* **Problem requirements**: Return each line of the material below that contains the word "menu".

* **Data lines**:
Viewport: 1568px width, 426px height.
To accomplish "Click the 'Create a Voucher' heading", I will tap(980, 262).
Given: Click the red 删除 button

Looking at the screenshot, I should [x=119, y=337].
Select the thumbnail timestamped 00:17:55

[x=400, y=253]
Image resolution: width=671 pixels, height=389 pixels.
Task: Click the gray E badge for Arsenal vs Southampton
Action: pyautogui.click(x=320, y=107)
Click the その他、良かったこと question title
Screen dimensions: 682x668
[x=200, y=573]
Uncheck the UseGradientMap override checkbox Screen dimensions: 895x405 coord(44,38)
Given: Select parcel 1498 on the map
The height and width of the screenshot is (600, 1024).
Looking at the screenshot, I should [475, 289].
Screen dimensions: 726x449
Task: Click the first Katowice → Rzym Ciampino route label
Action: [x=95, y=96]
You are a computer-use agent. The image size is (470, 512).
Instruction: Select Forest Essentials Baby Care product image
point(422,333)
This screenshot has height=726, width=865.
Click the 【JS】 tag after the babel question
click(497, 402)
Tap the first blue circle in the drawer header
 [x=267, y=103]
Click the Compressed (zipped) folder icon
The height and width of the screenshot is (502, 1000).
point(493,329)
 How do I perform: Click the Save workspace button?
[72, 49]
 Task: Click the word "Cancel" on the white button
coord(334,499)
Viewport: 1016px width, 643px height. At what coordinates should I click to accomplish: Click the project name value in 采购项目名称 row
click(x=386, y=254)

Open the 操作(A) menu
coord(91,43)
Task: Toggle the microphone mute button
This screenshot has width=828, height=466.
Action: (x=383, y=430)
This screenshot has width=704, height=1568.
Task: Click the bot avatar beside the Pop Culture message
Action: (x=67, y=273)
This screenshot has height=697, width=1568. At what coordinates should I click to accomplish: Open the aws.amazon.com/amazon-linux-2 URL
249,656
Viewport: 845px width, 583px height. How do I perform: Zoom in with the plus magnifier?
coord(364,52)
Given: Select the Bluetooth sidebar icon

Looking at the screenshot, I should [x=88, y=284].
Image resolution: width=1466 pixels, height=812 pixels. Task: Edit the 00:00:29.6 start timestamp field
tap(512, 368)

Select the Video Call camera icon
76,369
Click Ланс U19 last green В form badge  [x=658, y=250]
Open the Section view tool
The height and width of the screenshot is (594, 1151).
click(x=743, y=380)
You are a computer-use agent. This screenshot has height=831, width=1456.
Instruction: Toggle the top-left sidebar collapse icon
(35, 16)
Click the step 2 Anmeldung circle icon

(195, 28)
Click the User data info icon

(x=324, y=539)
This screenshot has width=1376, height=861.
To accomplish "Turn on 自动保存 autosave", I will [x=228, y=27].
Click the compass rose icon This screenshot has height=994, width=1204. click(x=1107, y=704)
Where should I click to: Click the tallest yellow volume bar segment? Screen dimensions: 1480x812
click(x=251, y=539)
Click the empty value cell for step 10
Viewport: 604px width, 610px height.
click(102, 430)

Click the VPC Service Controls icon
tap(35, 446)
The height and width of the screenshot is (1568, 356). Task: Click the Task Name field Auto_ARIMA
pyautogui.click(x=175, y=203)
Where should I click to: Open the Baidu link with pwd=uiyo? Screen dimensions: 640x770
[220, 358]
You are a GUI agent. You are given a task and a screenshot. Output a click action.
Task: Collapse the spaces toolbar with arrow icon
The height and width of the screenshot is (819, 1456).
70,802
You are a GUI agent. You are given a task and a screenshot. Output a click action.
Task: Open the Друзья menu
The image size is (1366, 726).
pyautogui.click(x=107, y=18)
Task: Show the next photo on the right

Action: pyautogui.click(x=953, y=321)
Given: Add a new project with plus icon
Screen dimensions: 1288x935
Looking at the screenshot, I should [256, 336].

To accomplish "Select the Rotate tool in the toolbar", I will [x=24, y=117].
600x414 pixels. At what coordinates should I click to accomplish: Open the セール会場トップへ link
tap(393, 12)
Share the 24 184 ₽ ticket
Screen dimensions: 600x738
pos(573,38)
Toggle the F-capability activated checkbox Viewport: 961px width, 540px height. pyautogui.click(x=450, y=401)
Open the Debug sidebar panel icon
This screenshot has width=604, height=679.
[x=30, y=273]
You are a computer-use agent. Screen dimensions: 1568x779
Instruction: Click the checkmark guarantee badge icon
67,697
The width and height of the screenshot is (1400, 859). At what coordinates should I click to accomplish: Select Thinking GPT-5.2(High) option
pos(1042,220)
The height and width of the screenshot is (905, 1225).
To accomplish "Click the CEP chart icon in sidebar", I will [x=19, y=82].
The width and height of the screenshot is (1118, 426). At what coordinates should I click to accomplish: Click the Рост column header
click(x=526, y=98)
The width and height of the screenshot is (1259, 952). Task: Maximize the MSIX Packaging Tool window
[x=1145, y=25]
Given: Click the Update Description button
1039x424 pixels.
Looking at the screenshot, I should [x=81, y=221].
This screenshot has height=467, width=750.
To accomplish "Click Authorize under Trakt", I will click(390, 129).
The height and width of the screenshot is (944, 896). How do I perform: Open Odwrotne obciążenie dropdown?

* **Solution**:
Open the 操作(A) menu
Task: Open the Друзья menu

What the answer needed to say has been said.